Masi's offensive production continued to decline and, with young prospect Del Crandall ready to play, the Braves traded Masi to the Pittsburgh Pirates in June 1949. After only a half-season with Pittsburgh, he was traded to his hometown Chicago White Sox in 1950. He earned the starting catchers job with the White Sox and helped them become a respectable team with his handling of the pitching staff. The team's earned run average ranked sixth in the league prior to Masi's arrival. With Masi handling the pitching staff, the team's earned run average improved to fourth best in 1950. He had a .279 batting average in 1950 and led all American League catchers with a .996 fielding percentage, committing only two errors in 114 games. In 1951, Masi's experience was again evident as he helped the White Sox pitching staff improve their earned run average to second best in the American League behind the Cleveland Indians. He hit for a .271 batting average in 1951 at the age of 35. When the White Sox acquired a younger Sherm Lollar in 1952, Masi returned to backup duties before being released at the end of the season.

Masi returned to the minor leagues in 1953 where he helped the Dallas Eagles win the Texas League championship before going on to win the 1953 Dixie Series. He retired as a player at the end of the 1953 season at the age of 37.

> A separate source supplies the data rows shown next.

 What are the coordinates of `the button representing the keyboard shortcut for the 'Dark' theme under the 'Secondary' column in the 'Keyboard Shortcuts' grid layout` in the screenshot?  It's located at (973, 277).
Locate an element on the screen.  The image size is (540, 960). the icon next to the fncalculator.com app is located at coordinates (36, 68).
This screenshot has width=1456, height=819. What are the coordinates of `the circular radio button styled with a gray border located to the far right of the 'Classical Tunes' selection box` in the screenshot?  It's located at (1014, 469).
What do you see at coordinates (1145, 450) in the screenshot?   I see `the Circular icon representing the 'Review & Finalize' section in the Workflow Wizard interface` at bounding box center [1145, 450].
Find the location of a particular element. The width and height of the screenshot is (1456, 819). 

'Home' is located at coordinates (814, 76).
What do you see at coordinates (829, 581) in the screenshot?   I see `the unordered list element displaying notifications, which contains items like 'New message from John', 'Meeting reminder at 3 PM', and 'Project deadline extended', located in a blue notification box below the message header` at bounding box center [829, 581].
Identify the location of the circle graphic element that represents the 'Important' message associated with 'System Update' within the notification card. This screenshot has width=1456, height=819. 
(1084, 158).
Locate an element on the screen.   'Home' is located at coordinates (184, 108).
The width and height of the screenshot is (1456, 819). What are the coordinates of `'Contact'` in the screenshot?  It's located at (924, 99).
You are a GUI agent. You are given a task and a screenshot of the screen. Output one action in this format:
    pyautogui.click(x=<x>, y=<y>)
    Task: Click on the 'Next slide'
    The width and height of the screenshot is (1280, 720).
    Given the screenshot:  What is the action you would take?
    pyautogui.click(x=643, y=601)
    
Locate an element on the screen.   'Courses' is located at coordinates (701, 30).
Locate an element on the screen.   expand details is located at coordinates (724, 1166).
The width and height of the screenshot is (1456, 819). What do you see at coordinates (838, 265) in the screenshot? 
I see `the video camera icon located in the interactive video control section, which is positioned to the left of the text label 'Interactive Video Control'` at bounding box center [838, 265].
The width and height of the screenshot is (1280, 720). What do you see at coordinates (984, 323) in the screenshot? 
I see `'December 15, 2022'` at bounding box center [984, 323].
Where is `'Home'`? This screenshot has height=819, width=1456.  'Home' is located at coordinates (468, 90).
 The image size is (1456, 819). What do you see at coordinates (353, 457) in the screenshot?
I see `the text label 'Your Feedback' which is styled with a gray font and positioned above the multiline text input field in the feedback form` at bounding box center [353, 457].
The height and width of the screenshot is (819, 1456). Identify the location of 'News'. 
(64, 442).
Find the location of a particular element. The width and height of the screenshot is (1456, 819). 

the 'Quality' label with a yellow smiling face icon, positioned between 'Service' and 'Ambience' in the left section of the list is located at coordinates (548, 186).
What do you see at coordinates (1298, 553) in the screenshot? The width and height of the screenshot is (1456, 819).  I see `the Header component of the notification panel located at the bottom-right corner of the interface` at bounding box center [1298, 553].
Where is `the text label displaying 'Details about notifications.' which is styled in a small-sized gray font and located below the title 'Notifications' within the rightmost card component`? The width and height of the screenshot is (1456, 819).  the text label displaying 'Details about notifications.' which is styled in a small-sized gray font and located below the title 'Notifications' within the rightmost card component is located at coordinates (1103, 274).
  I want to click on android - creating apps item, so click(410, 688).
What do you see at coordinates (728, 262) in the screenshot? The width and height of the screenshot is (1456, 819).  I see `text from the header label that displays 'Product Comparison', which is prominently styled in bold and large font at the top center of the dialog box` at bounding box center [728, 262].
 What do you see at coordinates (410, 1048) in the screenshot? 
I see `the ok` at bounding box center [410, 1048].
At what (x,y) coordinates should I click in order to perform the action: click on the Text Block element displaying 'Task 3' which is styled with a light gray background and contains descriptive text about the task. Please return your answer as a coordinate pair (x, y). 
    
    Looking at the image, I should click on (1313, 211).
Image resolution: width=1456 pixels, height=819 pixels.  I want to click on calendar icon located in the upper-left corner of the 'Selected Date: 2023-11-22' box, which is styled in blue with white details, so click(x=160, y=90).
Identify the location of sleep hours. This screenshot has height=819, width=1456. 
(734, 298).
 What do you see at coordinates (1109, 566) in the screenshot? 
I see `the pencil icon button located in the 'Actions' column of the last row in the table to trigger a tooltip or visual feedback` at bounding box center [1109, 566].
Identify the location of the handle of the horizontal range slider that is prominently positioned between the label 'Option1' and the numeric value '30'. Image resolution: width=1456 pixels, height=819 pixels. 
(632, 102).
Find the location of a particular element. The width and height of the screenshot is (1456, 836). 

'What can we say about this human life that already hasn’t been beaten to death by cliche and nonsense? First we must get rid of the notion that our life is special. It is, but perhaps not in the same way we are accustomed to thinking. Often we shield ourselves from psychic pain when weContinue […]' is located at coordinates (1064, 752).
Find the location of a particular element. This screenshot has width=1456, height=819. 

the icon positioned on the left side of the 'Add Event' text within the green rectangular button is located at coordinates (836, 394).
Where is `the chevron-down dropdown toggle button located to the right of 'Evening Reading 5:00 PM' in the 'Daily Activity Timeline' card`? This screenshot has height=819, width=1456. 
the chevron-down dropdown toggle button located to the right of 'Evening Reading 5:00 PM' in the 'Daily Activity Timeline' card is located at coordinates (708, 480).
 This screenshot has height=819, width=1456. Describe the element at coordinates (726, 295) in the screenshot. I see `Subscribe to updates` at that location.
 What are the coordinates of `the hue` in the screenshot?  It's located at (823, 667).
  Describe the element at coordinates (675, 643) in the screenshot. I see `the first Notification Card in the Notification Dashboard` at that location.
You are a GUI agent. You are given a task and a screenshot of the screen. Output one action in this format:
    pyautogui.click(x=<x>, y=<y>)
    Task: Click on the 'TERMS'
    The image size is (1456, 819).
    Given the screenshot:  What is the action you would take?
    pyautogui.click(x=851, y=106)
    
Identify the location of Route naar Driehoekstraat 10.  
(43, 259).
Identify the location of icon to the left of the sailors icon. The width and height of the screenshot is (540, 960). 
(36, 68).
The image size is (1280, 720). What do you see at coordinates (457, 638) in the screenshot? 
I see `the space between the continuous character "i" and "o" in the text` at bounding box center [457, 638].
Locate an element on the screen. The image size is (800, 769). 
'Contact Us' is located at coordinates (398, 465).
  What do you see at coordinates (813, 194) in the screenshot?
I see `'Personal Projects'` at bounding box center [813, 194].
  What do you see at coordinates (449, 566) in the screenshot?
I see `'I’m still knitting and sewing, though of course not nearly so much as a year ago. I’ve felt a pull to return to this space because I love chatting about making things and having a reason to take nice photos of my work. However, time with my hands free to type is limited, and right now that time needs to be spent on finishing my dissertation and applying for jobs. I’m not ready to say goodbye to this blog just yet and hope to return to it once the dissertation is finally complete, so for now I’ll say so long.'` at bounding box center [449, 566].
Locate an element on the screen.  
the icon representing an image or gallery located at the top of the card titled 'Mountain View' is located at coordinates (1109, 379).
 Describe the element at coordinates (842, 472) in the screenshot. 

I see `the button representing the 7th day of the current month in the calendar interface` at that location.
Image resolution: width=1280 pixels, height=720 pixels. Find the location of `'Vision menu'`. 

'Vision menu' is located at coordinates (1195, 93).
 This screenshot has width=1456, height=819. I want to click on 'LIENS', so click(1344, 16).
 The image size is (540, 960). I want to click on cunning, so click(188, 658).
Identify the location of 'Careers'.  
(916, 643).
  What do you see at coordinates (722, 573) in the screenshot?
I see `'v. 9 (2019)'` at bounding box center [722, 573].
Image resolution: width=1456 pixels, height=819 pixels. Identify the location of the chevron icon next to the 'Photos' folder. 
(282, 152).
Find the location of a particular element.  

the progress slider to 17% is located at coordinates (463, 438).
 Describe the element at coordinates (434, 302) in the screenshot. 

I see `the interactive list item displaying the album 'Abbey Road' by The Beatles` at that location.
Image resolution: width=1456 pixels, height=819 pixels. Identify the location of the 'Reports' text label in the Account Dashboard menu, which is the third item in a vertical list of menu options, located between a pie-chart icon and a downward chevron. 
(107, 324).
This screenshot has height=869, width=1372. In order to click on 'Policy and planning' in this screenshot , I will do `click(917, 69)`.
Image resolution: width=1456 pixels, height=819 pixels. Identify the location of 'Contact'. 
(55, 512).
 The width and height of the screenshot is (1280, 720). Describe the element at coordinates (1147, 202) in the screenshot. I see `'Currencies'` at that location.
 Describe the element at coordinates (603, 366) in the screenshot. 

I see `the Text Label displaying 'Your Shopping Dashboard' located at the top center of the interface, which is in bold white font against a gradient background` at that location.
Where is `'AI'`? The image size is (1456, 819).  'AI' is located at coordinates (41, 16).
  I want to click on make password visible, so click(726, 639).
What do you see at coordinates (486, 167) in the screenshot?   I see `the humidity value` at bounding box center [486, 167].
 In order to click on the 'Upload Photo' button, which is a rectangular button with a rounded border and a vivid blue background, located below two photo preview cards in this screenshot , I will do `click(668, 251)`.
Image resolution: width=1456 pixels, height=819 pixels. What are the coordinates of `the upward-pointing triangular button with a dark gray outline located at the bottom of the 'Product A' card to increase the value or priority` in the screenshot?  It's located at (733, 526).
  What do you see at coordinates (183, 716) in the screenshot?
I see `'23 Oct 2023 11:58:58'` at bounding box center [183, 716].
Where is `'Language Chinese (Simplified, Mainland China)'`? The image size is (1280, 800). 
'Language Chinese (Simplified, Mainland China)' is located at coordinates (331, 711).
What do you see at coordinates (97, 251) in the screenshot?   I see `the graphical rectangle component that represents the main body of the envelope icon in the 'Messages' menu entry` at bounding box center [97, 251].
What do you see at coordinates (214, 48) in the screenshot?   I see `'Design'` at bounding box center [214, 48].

In a fourteen-year major league career, Masi played in 1,229 games, accumulating 917 hits in 3,468 at bats for a .264 career batting average along with 47 home runs, 417 runs batted in and a .344 on-base percentage. Over his career, he committed only 72 errors in 4,257 chances for a career .983 fielding percentage. A four-time All-Star, he led National League catchers in fielding percentage twice and, American League catchers once. A fast running catcher, he collected 45 stolen bases in his career and was often used in pinch-running duties.

Masi died on March 29, 1990 in Mount Prospect, Illinois, at the age of 74. Upon his death, his will revealed that he really was out on the pick-off play in the 1948 World Series.